After actually reading a lot of the paper, the conclusions of commenting programmers is raw ignorance. It appears some of them read the introduction (abstract) and thought they "knew" what the article was about. If one reads it, one discovers that the goal of the work is to provide a means of doing several interesting tasks (that I'd like to see done in Eiffel and placed into the IDE):
1. Code search: In my universe, is there any code that ________? -- some form of "wheat-keyword" query that can be quickly matched against a database held as metadata about the code universe.
2. Code completion: As I am hand-coding my feature (not just the line or even instruction I am typing), is there some other feature that looks like what I have already typed that the remainder of that feature can be applied to the one I am typing to "auto-complete" it?

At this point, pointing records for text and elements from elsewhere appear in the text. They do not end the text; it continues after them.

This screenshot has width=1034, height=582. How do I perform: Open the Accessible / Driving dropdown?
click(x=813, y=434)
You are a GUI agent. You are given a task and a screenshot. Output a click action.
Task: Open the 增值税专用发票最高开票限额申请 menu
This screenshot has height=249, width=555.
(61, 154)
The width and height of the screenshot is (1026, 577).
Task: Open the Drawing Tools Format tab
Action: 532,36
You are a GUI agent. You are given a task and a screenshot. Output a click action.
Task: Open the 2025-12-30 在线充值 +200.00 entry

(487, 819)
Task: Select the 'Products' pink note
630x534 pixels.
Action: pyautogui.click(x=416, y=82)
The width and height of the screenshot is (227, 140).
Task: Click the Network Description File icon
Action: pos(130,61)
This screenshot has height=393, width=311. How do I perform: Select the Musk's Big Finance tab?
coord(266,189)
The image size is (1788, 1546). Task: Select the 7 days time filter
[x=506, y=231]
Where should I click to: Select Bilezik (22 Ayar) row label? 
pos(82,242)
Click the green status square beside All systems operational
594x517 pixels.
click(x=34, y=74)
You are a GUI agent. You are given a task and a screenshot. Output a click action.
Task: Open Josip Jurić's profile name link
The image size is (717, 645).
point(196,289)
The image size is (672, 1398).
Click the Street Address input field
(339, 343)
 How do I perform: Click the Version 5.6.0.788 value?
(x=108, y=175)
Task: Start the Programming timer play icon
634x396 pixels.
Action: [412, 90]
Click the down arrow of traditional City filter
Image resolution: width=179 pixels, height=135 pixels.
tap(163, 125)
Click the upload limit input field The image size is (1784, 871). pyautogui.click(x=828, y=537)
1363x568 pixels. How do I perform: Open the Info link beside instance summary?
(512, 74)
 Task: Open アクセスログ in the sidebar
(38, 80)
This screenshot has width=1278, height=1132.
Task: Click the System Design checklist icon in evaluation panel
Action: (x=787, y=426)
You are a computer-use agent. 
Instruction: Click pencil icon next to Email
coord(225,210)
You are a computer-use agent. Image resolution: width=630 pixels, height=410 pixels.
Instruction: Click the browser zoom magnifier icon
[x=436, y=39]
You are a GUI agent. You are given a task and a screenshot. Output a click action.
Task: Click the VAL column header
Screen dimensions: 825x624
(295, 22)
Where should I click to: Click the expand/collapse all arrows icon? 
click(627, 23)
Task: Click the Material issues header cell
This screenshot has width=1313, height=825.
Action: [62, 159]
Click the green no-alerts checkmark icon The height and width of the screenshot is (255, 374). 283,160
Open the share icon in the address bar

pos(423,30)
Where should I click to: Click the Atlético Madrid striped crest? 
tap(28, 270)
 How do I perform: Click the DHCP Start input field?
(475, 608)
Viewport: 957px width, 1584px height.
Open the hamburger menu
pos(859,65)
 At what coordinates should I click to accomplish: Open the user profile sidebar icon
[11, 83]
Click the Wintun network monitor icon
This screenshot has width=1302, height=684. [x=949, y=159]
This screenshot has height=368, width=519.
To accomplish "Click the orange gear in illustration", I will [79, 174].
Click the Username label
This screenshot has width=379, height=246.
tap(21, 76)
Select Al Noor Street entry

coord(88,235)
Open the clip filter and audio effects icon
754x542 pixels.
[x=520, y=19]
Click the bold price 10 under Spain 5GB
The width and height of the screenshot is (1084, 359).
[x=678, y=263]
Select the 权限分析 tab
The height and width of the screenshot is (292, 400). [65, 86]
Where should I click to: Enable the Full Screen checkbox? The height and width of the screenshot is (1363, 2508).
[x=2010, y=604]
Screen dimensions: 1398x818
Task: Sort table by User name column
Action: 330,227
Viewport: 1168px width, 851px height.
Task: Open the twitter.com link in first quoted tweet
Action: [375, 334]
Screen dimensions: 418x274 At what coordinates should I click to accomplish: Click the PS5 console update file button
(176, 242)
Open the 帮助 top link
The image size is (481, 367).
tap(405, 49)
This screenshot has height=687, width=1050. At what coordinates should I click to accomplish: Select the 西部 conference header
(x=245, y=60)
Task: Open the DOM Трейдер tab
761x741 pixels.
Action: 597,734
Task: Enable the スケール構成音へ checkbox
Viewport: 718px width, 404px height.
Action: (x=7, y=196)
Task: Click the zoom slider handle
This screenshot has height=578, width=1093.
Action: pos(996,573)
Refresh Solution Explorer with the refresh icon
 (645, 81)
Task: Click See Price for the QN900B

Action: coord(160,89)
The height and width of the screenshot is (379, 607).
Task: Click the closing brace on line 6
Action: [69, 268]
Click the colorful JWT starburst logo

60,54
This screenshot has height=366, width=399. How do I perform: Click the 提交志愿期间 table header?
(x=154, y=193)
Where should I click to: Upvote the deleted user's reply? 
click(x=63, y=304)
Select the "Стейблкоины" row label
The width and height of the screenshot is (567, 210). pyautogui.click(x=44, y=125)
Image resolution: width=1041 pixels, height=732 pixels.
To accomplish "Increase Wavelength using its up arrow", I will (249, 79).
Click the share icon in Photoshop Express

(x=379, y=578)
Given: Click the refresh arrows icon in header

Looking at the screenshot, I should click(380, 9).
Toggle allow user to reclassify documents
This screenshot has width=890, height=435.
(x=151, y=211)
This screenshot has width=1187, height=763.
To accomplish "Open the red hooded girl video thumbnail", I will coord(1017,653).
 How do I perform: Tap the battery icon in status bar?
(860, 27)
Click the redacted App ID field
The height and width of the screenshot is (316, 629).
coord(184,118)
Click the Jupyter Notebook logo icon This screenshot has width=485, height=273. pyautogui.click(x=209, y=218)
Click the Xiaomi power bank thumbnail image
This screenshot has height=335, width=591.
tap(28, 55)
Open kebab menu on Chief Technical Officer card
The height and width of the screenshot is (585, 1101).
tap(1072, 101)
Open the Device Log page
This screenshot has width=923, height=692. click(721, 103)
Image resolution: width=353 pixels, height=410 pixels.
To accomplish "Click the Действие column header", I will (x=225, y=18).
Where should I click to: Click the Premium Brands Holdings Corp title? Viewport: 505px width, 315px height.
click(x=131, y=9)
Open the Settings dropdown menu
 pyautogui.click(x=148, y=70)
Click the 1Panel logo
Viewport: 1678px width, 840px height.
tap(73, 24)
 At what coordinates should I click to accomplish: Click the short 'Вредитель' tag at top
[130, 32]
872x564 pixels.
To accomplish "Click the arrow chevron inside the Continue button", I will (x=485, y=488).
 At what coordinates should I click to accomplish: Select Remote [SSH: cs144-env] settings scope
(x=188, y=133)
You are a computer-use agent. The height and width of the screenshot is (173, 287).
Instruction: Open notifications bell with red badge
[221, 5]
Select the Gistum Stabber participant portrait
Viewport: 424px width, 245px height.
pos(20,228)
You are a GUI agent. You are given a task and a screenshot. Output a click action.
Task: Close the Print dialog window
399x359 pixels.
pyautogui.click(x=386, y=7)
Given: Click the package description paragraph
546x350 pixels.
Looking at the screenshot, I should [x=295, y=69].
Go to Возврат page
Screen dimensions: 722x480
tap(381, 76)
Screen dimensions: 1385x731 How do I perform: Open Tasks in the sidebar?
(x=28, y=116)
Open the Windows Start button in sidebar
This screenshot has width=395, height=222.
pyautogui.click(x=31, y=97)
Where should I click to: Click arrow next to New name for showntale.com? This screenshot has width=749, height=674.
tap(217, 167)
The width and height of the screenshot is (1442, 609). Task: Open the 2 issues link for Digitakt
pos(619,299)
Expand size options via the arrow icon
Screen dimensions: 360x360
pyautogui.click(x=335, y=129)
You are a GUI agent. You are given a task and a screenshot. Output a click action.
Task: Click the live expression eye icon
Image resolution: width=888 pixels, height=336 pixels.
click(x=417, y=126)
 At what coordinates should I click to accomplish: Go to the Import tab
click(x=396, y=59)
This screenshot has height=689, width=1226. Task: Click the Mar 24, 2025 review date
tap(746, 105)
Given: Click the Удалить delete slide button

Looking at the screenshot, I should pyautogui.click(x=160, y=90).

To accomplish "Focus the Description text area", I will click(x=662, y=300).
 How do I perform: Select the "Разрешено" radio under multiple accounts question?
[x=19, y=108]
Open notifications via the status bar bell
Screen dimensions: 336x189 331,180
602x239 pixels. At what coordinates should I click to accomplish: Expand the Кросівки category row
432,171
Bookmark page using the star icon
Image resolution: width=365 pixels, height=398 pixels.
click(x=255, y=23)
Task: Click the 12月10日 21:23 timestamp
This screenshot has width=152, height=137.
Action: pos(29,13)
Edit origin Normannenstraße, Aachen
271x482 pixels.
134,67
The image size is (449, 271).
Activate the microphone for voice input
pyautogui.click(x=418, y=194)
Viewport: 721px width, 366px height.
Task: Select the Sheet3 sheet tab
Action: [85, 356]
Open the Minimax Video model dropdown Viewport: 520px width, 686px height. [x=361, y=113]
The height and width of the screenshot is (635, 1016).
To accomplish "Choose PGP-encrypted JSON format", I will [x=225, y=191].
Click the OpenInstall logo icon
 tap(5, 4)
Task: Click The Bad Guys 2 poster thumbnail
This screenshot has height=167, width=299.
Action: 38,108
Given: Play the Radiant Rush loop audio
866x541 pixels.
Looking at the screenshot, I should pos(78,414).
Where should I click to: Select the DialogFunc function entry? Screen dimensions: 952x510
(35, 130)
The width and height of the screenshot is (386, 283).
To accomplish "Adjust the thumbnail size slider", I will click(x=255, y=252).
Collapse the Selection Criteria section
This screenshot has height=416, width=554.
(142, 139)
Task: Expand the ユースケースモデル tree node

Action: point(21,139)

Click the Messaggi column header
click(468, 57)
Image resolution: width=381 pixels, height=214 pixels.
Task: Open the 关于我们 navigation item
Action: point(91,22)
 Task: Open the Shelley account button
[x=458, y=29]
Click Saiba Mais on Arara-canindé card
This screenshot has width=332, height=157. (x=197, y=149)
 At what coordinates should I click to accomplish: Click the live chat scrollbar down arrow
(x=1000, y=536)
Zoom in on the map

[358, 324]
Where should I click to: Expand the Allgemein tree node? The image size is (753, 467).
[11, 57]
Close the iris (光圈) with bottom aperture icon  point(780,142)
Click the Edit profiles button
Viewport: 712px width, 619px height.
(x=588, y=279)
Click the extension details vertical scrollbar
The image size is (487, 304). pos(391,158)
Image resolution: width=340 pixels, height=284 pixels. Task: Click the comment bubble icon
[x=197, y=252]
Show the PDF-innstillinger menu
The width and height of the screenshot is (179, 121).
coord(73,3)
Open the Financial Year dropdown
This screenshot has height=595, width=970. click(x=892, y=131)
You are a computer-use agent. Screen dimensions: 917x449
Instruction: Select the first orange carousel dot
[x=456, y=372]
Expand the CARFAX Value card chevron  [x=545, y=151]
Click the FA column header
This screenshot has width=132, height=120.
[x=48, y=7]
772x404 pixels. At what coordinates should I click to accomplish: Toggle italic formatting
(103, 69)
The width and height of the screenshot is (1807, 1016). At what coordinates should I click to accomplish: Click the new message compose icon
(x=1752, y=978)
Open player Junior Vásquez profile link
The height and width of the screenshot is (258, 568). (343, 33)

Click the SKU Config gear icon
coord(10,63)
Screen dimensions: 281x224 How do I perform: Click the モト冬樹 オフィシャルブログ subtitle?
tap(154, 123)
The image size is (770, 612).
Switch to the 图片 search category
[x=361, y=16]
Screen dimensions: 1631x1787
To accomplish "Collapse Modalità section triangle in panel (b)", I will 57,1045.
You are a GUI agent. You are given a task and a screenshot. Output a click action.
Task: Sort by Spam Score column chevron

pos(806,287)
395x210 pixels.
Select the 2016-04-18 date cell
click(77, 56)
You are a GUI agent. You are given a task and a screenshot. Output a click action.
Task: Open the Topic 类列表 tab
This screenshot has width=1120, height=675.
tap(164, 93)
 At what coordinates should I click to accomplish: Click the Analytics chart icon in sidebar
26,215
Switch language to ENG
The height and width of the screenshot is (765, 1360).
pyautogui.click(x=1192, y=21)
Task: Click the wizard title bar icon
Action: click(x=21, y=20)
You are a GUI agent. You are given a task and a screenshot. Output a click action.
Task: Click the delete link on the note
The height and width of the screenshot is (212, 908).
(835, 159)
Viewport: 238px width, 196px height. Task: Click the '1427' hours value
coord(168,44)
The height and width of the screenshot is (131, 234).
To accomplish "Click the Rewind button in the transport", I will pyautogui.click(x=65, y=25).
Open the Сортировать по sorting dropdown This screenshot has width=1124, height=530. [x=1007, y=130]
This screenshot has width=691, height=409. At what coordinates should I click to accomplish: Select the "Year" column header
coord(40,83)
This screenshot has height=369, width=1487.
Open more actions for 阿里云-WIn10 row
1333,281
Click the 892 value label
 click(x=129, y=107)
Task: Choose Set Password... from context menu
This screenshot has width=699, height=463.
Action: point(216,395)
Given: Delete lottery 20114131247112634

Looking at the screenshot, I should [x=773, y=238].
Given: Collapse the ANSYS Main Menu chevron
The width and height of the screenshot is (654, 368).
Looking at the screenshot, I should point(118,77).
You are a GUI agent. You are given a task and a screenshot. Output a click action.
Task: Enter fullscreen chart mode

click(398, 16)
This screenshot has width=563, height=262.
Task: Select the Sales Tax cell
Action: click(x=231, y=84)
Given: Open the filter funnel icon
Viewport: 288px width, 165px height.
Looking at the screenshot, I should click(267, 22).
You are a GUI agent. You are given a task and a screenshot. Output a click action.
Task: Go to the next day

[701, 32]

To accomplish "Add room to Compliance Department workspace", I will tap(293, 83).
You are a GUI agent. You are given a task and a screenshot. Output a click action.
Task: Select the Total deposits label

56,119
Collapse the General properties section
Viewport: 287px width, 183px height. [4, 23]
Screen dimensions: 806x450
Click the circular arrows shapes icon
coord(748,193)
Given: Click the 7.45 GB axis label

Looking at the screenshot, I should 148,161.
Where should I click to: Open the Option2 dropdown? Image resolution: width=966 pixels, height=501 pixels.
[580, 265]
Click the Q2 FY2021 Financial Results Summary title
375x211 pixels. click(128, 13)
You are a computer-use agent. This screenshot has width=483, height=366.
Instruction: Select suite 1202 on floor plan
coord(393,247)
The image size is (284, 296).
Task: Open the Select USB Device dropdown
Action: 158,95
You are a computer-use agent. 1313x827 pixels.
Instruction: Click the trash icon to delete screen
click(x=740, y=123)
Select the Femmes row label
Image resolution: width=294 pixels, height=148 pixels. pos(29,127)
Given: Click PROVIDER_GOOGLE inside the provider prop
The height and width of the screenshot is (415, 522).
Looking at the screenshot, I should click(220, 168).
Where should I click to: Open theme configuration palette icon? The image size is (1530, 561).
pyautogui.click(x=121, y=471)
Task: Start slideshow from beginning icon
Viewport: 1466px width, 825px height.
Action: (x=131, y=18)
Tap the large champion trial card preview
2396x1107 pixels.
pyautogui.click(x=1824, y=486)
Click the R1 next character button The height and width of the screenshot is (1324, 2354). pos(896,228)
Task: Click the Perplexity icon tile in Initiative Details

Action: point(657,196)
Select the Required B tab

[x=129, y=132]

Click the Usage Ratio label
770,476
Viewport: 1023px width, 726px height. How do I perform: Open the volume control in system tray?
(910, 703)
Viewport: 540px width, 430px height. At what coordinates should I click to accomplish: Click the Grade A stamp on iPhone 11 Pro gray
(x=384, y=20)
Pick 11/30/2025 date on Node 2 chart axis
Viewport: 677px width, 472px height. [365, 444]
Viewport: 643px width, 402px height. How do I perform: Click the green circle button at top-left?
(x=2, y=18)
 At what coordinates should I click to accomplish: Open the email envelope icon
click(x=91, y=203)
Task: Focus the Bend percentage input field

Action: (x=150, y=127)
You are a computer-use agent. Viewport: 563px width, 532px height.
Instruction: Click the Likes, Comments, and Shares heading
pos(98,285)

3. Code reduction: Is there a language subset, such that a reduced keyword language could be hand-coded and the "fluff" or "chaff" filler be computed rather than typed, essentially making for a smaller and more powerful programming language and paradigm (when linked to #1 and #2 above)?
These are very powerful and interesting questions. They are not implying that Java is 5% meaningful and 95% meaningless. It is simply implying a systematic means of code-reduction in an effort to make tools that do #1, #2, and/or #3 above!
Fine article and good find. Thank you for sharing!!!